NOTE: I doubt whether the author of that comment is the same person as the President and CEO of JTF, but appreciate the irony of the attribution.
There are a couple parts in answer to the remark by Mr. Mulaik.
Fed purchase of Treasury obligations, doing so with money that comes “out of thin air", starts the inflationary cycle. Those funds did not previously exist; now they do, and their recipients can spend them on goods and services, diluting the value of other dollars in the economy as they bid up prices in the market.
Forcing taxpayers to redeem the Treasury debt obligations, even after they have been purchased by another division in the same government entity, sucks some of those additional dollars back out of the system, thereby mitigating the inflationary effect of the earlier purchase by the Fed.
However, that the dollars are withdrawn in this way does not eliminate the problem. It is not a value-neutral operation, because the people giving and taking are completely different, and circumstances have changed between the two times. These aspects make the effect a wholesale transfer of wealth from one part of the population to another, from the general taxpayers to the bankers who buy and sell those securities.
If the Fed creates money out of nothing, ad infinitum, the value of the currency will collapse; that it has not yet happened is I think a consequence of the growth in productivity that our economy has sustained in the intervening years.
Finally, while the Fed is in some ways independent of the rest of the US Government, it could not exist without explicit government support. Fed policy is not formally tied to Administration policy, but politics drive it towards typically more expansionist monetary policy, which not coincidentally is what the Administration usually wants. The separation between Treasury and Fed is a product of history, not rational design, and I won’t try to defend it.
Why is it that we must assume that when the Fed buys the Treasury securities issued to finance deficit spending, that the Treasury owes both the principal and the interest to the Fed to redeem those securities. Is not the debt between government and private citizens, but once a government agency buys the securities from a private citizen the debt has been redeemed. The Fed, by it current admission, is a government agency. Government is one entity, not multiple entities. Once a government agency redeems a debt on a security, no other agency of the same government should be obliged to pay the same amount to the Fed by raising tax revenues from the private citizens to finance the purchase.

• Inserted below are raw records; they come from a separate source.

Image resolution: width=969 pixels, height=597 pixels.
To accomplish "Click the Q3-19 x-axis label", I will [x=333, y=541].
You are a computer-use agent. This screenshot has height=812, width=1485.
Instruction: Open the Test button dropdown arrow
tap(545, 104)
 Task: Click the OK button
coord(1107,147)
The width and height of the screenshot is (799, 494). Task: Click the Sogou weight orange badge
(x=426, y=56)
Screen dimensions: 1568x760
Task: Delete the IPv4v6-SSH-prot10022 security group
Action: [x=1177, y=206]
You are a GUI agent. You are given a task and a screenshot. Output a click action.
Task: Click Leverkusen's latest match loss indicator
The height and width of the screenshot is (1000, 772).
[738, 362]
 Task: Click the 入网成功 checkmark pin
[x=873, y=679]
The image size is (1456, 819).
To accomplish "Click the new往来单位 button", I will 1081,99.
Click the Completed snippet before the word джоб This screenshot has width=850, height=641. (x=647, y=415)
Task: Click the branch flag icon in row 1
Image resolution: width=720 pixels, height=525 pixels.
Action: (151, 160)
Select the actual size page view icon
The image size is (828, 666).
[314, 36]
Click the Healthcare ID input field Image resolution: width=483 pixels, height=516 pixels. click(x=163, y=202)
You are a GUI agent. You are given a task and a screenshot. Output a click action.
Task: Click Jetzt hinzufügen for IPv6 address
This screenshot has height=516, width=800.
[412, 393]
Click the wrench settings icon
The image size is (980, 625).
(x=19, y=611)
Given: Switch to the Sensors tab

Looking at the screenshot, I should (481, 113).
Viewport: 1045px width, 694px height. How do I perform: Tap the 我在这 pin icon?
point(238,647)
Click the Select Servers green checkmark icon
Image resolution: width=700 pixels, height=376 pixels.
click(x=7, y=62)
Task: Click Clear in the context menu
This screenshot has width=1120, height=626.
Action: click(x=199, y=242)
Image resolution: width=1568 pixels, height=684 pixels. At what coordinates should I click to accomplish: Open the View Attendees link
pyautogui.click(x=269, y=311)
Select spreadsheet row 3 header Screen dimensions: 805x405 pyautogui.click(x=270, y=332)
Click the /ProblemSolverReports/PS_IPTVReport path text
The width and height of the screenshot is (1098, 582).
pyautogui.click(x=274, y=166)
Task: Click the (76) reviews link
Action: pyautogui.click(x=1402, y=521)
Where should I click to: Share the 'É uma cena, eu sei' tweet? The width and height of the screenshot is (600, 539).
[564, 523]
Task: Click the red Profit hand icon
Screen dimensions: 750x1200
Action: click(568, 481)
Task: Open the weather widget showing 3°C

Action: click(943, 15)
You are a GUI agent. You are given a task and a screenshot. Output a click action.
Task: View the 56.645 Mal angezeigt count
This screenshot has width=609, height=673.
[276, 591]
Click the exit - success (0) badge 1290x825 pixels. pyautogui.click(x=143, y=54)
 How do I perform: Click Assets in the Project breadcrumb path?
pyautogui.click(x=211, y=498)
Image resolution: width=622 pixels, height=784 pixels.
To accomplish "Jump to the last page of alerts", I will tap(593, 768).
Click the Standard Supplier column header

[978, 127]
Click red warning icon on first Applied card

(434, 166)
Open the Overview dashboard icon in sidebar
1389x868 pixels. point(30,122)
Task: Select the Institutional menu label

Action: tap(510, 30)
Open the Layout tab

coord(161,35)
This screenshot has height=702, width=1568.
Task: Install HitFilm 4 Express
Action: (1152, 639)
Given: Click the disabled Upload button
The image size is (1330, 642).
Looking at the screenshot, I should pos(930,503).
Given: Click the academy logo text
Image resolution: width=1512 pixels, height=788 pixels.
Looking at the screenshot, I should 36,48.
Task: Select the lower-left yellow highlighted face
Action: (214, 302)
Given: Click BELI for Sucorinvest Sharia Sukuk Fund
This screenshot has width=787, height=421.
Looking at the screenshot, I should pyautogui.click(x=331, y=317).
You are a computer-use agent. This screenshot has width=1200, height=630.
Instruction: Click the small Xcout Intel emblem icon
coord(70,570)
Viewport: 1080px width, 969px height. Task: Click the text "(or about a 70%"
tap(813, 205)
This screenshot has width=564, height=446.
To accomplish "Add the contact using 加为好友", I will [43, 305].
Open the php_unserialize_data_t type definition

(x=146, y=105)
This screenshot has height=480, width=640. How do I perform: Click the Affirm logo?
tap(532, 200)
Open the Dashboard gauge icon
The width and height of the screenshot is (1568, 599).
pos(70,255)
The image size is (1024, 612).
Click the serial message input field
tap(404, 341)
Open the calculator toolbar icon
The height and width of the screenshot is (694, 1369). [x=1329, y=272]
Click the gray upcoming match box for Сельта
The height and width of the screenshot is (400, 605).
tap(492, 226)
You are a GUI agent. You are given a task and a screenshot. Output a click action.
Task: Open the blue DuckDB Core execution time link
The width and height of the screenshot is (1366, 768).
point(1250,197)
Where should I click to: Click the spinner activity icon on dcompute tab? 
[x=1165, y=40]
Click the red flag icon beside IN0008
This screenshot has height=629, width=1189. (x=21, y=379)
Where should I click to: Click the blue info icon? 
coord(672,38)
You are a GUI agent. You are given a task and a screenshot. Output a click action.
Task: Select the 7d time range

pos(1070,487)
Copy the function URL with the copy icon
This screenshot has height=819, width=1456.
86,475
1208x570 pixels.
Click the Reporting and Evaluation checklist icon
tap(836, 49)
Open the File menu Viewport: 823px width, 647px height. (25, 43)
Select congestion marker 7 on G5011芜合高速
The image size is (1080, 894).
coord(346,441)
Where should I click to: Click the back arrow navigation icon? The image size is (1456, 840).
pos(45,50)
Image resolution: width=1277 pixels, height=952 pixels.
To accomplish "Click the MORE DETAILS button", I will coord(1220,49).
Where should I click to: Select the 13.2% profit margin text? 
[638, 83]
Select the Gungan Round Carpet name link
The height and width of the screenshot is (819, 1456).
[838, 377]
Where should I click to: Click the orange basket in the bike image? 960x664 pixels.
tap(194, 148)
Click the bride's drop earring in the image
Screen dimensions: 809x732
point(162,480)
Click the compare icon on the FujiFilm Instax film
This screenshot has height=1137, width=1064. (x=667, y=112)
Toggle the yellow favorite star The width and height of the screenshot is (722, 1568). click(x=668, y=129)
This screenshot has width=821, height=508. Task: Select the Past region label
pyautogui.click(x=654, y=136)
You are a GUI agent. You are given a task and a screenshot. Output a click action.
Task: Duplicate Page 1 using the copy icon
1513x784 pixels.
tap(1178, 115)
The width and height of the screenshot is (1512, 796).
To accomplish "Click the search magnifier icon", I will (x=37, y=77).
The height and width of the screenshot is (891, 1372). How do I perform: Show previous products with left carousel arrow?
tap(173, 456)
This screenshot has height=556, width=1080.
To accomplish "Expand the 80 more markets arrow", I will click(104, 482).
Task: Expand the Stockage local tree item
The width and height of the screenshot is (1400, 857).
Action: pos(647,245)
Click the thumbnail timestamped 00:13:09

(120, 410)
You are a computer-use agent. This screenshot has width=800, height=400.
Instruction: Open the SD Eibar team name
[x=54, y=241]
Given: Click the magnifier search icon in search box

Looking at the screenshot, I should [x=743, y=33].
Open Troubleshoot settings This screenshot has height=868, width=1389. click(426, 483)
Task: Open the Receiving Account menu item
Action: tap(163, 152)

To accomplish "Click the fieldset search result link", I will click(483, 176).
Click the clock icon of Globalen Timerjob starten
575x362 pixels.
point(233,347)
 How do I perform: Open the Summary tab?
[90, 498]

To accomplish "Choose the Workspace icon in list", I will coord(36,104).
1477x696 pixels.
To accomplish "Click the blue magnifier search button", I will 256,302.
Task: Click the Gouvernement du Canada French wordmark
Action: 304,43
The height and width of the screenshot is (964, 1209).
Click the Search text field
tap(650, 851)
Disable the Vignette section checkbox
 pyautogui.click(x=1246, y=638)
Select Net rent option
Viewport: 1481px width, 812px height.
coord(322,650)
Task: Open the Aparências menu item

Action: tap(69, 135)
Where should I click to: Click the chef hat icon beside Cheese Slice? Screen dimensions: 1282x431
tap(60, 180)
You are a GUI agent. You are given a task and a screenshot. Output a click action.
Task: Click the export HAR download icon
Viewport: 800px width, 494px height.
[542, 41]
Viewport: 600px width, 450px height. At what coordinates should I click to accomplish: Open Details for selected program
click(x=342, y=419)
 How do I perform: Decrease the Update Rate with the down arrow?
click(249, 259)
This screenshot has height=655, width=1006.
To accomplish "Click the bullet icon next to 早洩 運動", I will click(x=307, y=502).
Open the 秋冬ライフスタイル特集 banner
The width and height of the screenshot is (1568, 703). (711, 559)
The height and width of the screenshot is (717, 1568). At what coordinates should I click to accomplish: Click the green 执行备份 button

That amounts to government’s paying twice for the same securities.
Perhaps when the United States backed its money with gold, the Fed used its money backed by its gold, and it needed to replace that with gold backed money from elsewhere. But once we went onto a fiat money system, where the Fed simply creates its money out of nothing, out of thin air, there is nothing that the Fed has lost when it created the money to purchase the securities. Any entity that can create money out of thin air is different from entities that must get their money from elsewhere. Any debt obligations to entities that create money out of thin air are absurd. The whole idea of redeeming a person for expenditures he/she has made presumes that the person gave up something he initially possessed in making the expenditures. If a person can create the money out of thin air, ad infinitum, he/she has not lost any money he expends, that he/she cannot immediately recreate.